**Data items:**
--- BEGIN ---
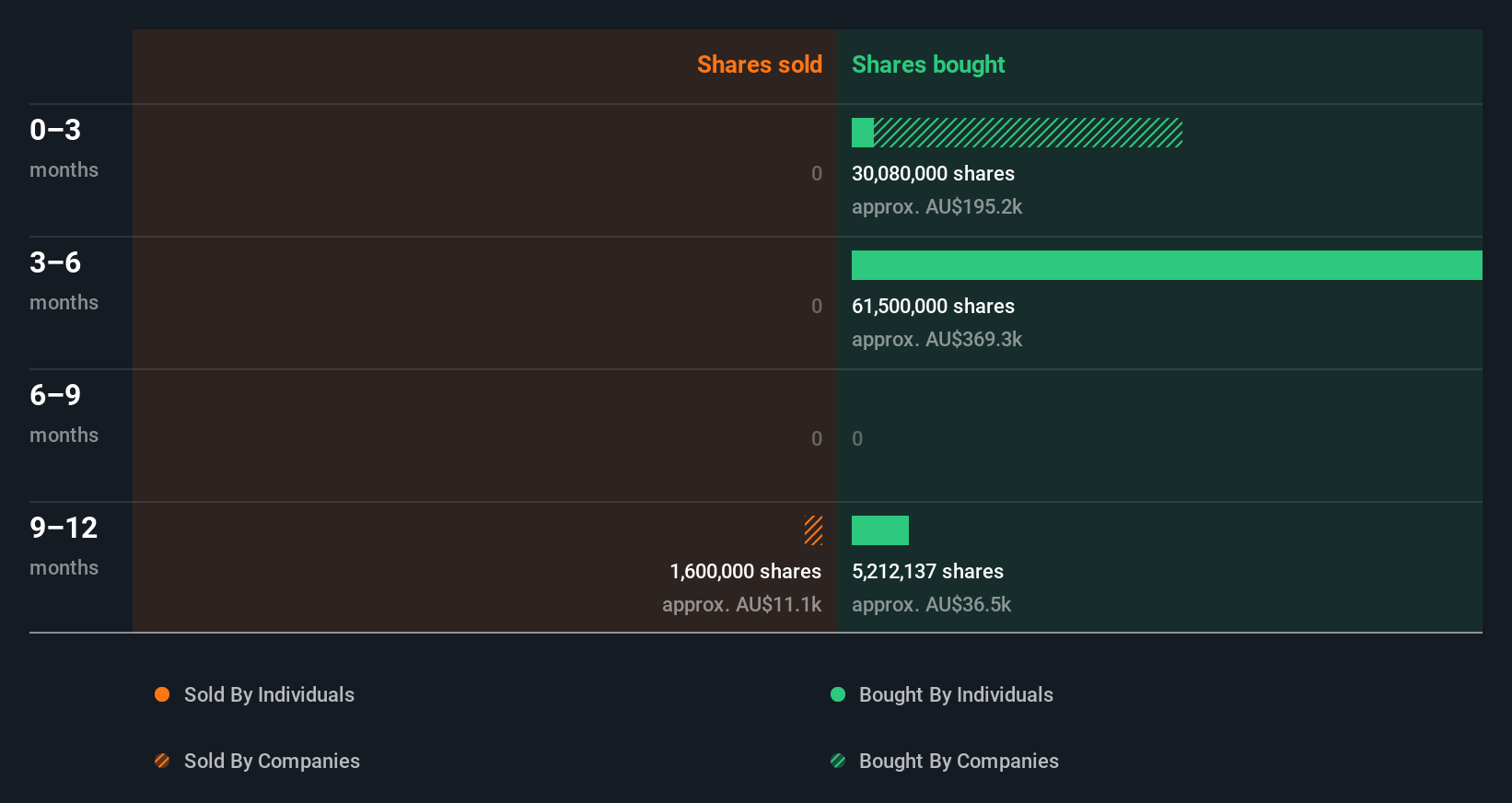Select the Bought By Individuals legend text
Image resolution: width=1512 pixels, height=803 pixels.
tap(956, 694)
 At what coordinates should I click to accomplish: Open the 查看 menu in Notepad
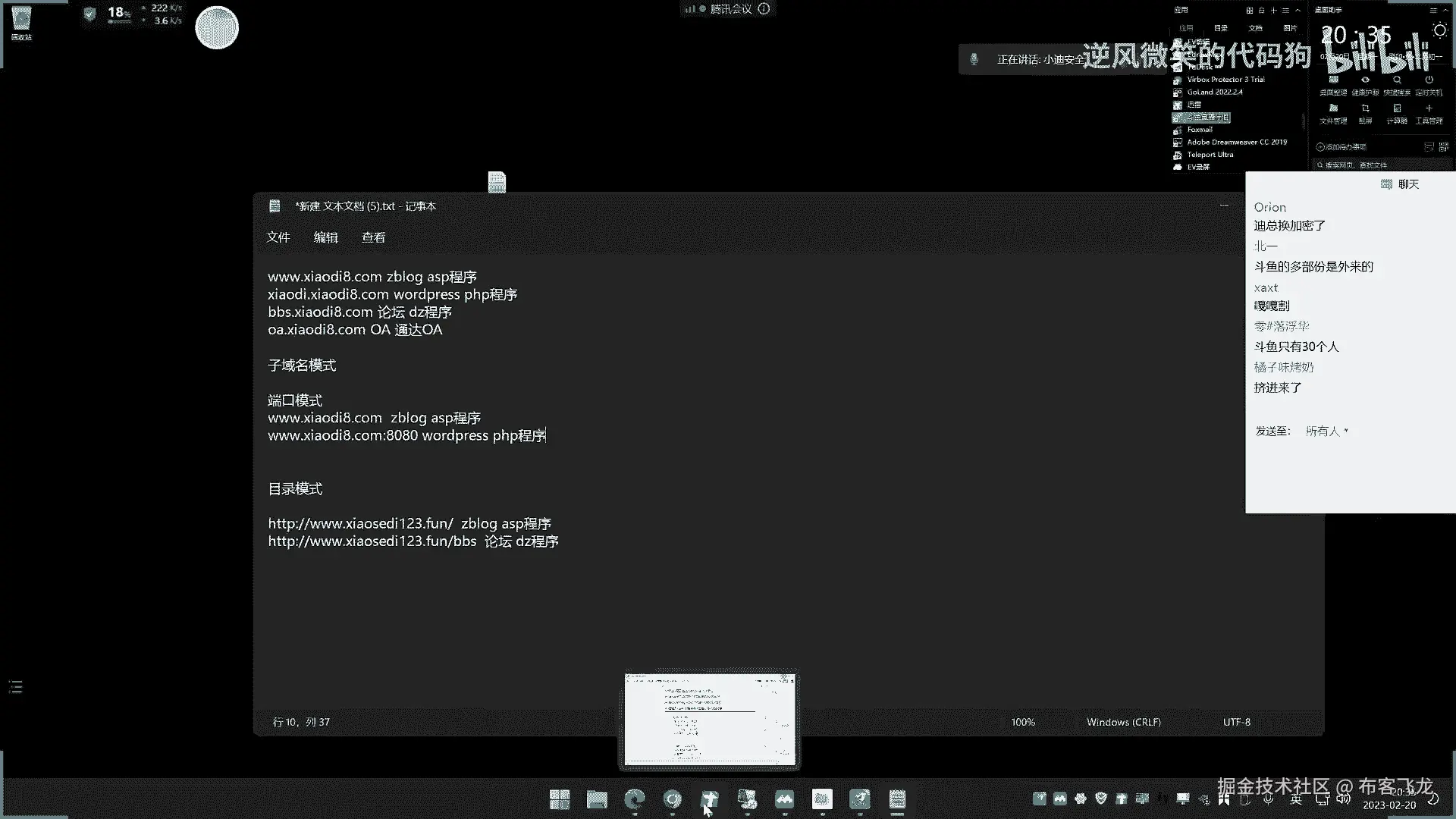click(373, 237)
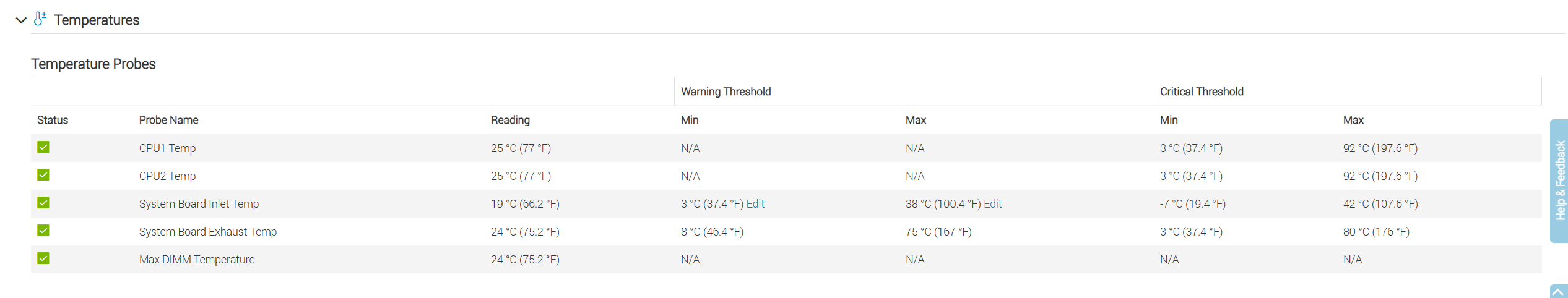This screenshot has width=1568, height=298.
Task: Open the Help & Feedback side tab
Action: pyautogui.click(x=1559, y=181)
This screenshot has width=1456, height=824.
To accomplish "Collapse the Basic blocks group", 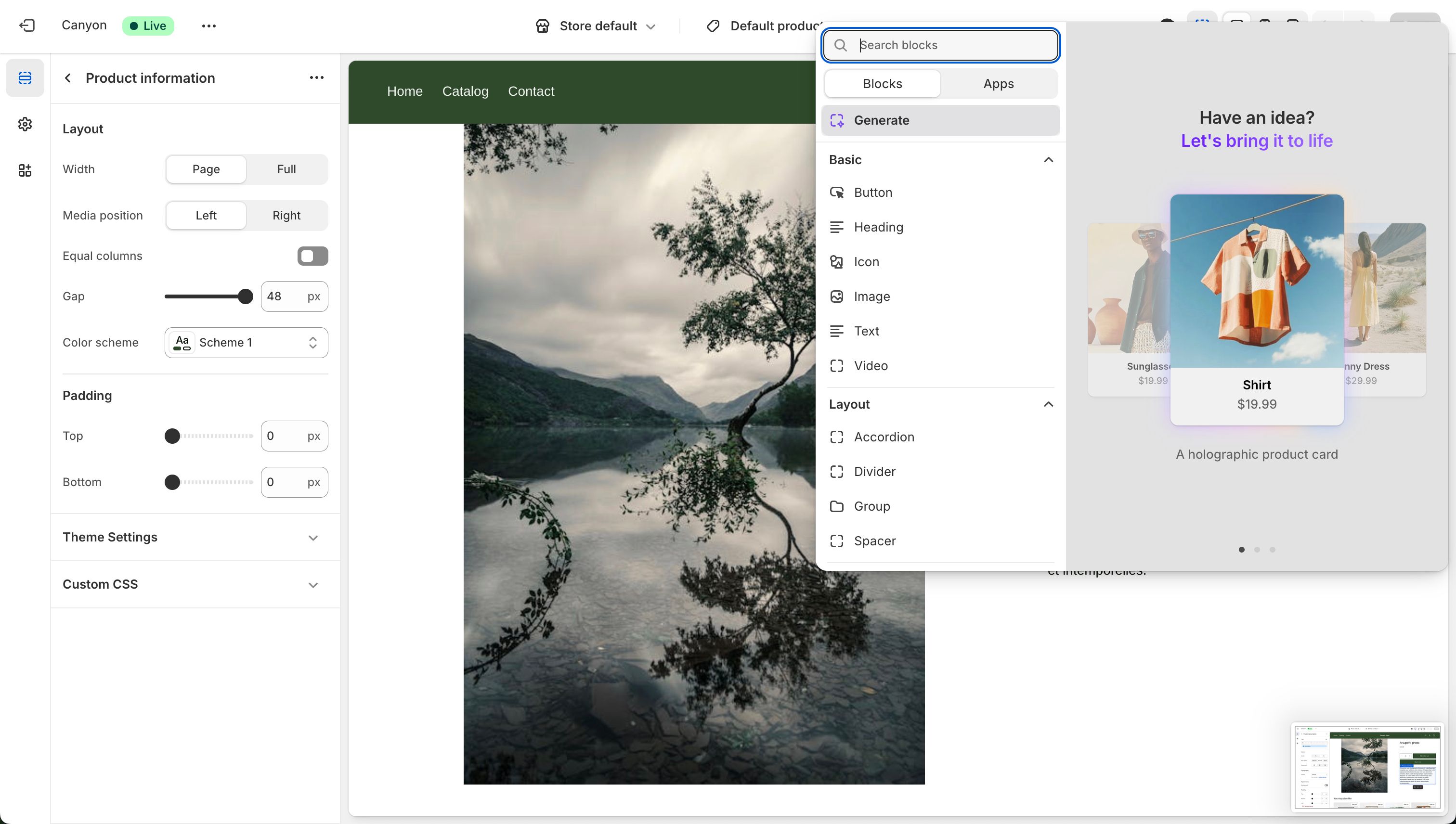I will click(x=1048, y=160).
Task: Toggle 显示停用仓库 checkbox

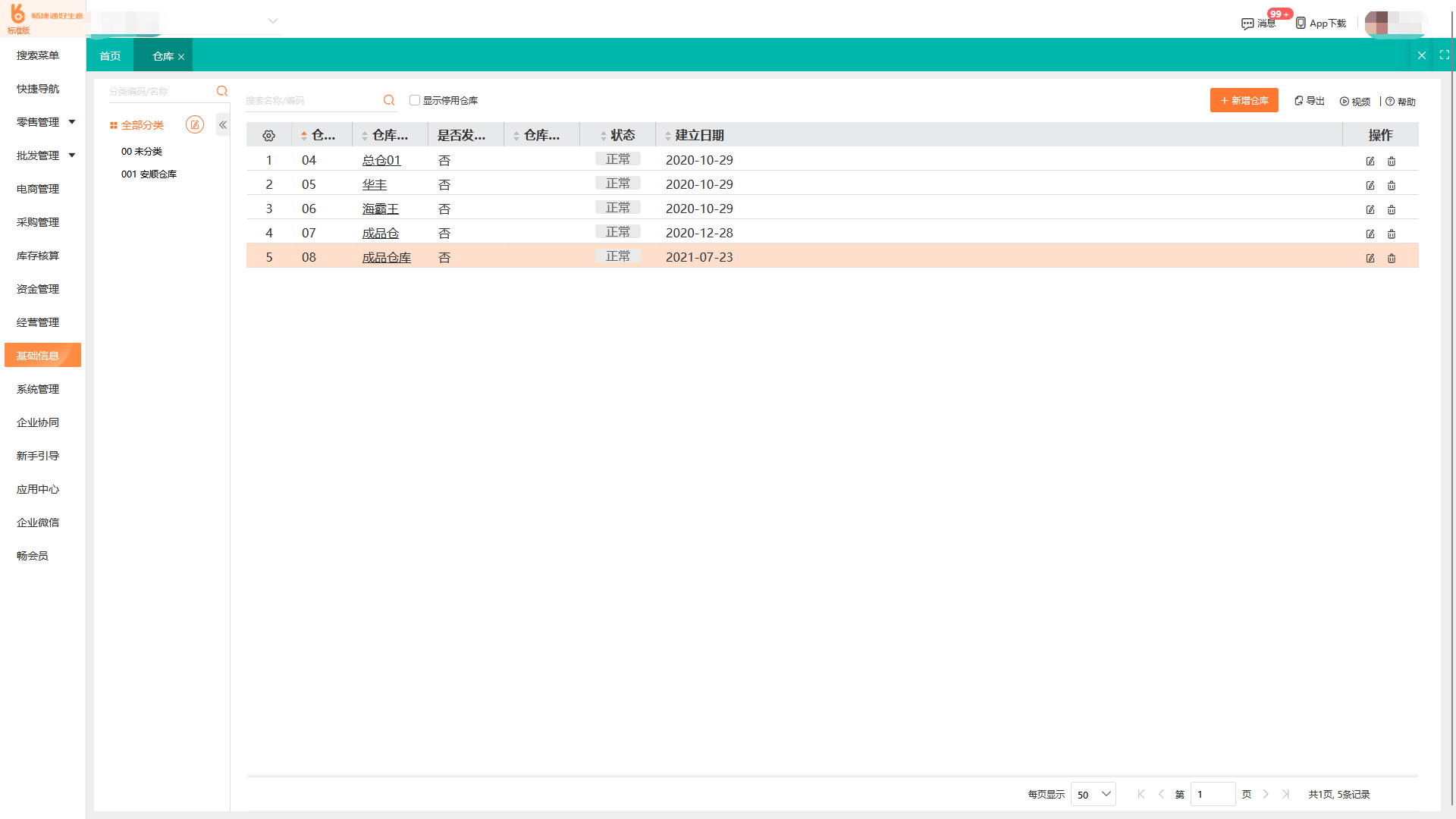Action: pyautogui.click(x=414, y=100)
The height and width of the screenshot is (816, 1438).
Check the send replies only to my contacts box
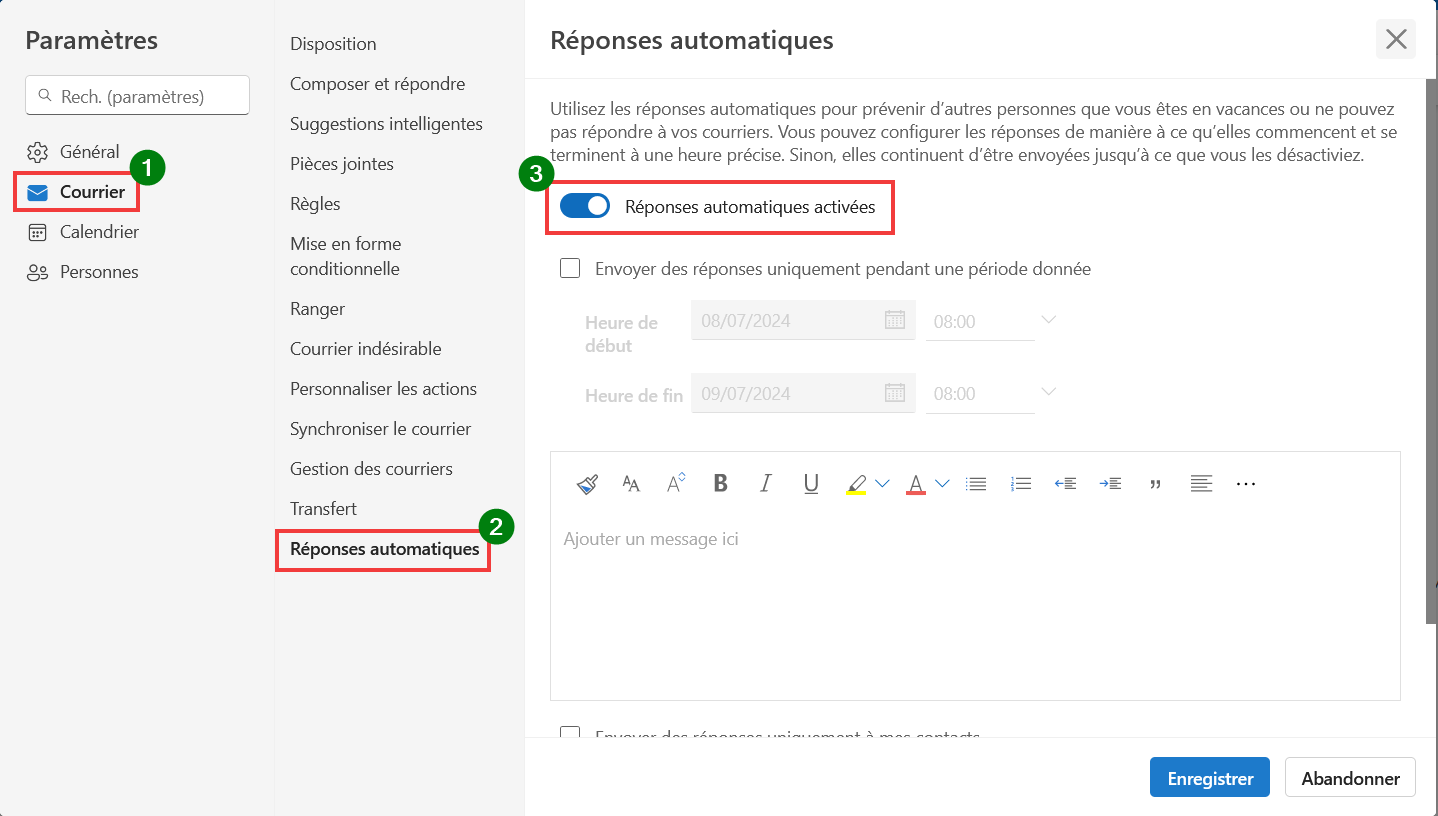(570, 734)
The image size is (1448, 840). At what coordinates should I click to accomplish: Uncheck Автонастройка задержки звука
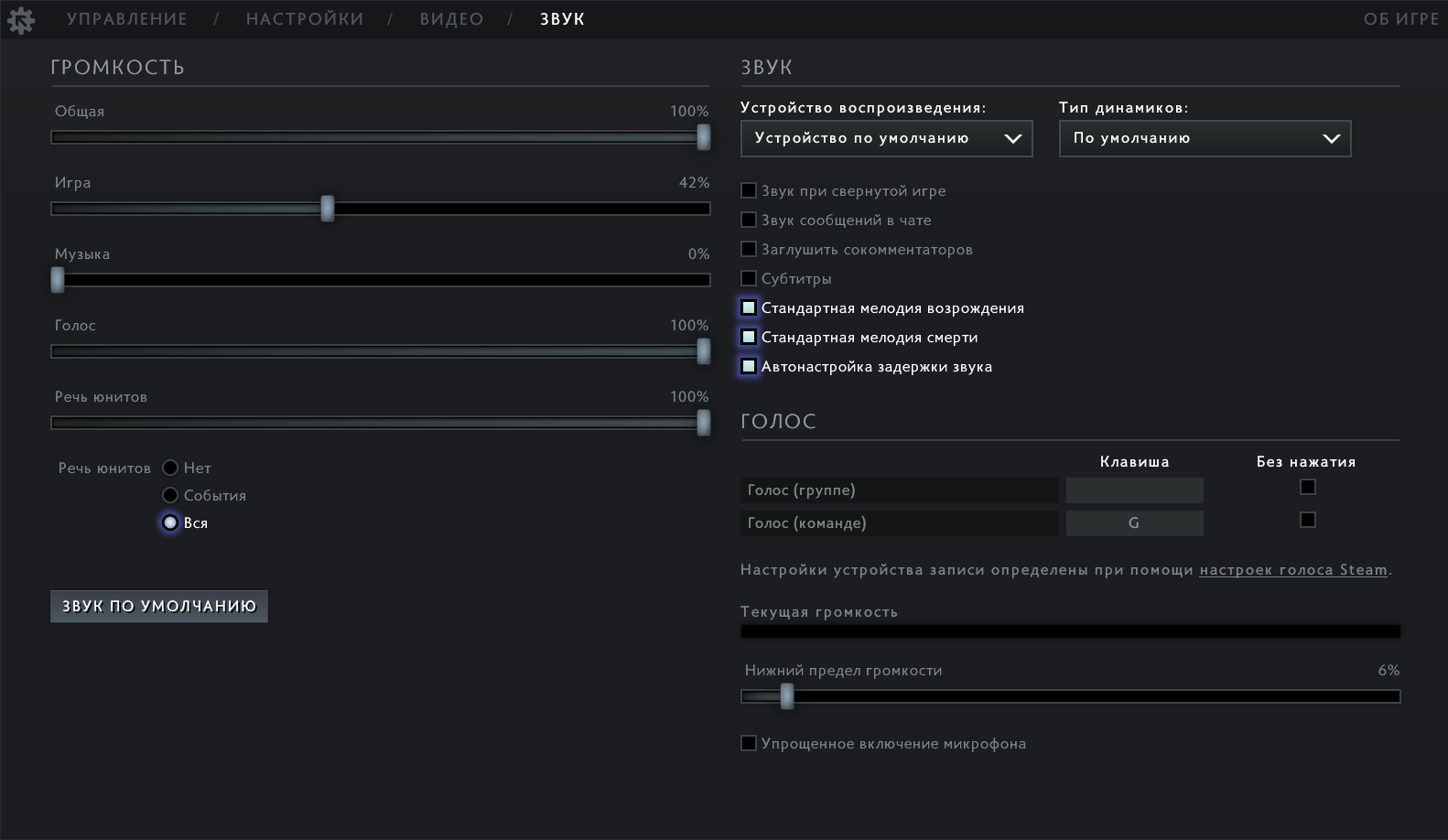[749, 366]
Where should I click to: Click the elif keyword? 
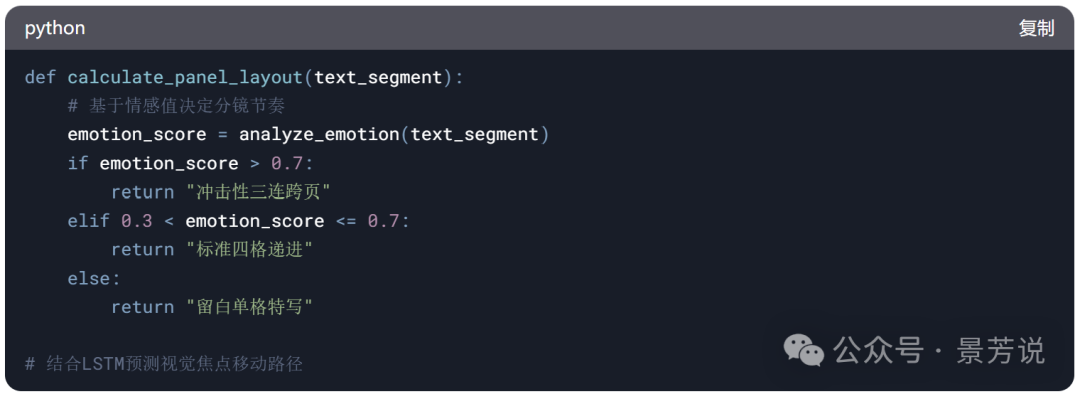[x=89, y=220]
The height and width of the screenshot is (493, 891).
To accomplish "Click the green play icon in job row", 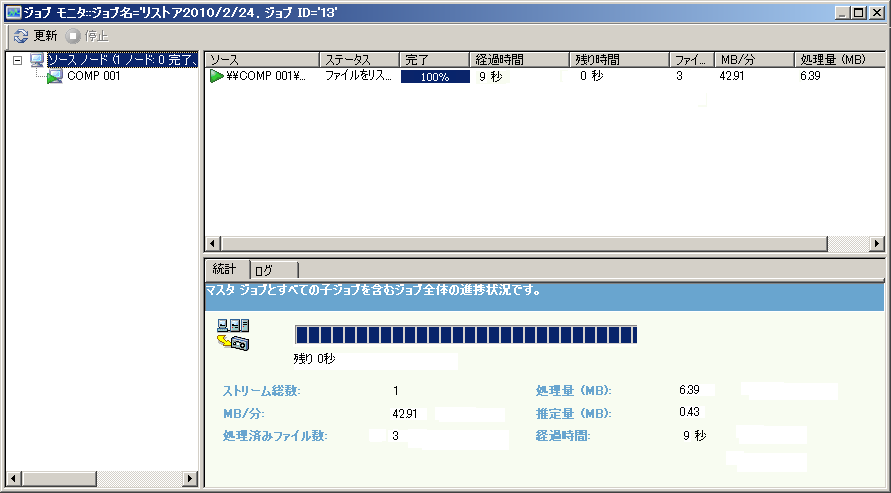I will click(216, 76).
--- END ---
**PROBLEM REQUIREMENTS:** How many lines in the records above contain the word "should"? Reply with the number alone.

**FINISHED EXERCISE:** 3